Memory and Mortality in Renaissance England
Title | Memory and Mortality in Renaissance England PDF eBook |
Author | William E. Engel |
Publisher | Cambridge University Press |
Pages | 311 |
Release | 2022-10-31 |
Genre | Literary Criticism |
ISBN | 1108843395 |
This collection reexamines commemoration and memorialization as generative practices illuminating the hidden life of Renaissance death arts.
Singing by Herself
Title | Singing by Herself PDF eBook |
Author | Amelia Worsley |
Publisher | Cornell University Press |
Pages | 257 |
Release | 2024-08-15 |
Genre | History |
ISBN | 1501776282 |
Singing by Herself reinterprets the rise of literary loneliness by foregrounding the female and feminized figures who have been overlooked in previous histories of solitude. Many of the earliest records of the terms "lonely" and "loneliness" in British literature describe solitaries whose songs positioned them within the tradition of female complaint. Amelia Worsley shows how these feminized solitaries, for whom loneliness was both a space of danger and a space of productive retreat, helped to make loneliness attractive to future lonely poets, despite the sense of suspicion it evoked. Although loneliness today is often associated with states of atomized interiority, soliloquy, and self-enclosure, this study of eighteenth-century poetry disrupts the presumed association between isolation, singular speech, and bounded models of poetic subjectivity.
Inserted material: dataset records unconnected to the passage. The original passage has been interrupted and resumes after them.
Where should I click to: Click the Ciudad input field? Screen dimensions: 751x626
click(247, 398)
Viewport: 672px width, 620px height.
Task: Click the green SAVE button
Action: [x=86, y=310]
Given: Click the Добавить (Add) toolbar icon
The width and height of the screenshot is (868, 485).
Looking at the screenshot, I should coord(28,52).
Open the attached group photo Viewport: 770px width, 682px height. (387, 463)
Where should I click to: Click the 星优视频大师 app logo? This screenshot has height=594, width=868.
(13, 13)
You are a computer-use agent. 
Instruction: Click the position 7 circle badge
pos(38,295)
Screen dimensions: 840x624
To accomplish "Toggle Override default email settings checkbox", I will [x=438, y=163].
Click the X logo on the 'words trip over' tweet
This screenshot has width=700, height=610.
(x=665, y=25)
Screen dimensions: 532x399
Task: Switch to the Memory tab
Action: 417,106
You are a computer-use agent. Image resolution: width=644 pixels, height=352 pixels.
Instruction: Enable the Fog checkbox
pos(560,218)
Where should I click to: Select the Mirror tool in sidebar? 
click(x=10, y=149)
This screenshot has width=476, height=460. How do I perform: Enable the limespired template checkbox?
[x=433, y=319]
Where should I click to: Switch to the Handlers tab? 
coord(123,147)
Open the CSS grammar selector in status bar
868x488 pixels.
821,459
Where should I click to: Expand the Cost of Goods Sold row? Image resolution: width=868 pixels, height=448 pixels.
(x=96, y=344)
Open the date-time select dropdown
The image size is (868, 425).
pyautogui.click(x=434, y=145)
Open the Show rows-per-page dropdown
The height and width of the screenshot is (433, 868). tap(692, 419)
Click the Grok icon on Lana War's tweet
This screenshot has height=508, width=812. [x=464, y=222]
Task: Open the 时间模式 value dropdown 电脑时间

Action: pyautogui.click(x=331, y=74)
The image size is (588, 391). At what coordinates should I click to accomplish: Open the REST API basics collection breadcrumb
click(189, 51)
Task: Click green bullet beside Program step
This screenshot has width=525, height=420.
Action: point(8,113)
In five chapters focused on lonely poet figures in the works of John Milton, Anne Finch, Alexander Pope, Thomas Gray, and Charlotte Smith—which also take account of the wider eighteenth-century fascination with literary loneliness—Singing by Herself shows how poets increasingly associated the new literary mode of being alone with states of disembodiment, dispersal, and echoic self-doubling. Seemingly solitary lonely voices often dissolve into polyvocal, allusive community, Worsley argues, when in dialogue with each other and also with classical figures of feminized lament such as Sappho, Echo, and Philomela. The book's provocative reflections on lyric mean that it will have a broad appeal to scholars interested in the history of poetry and poetics, as well as to those who study the literary history of gender, affect, and emotion.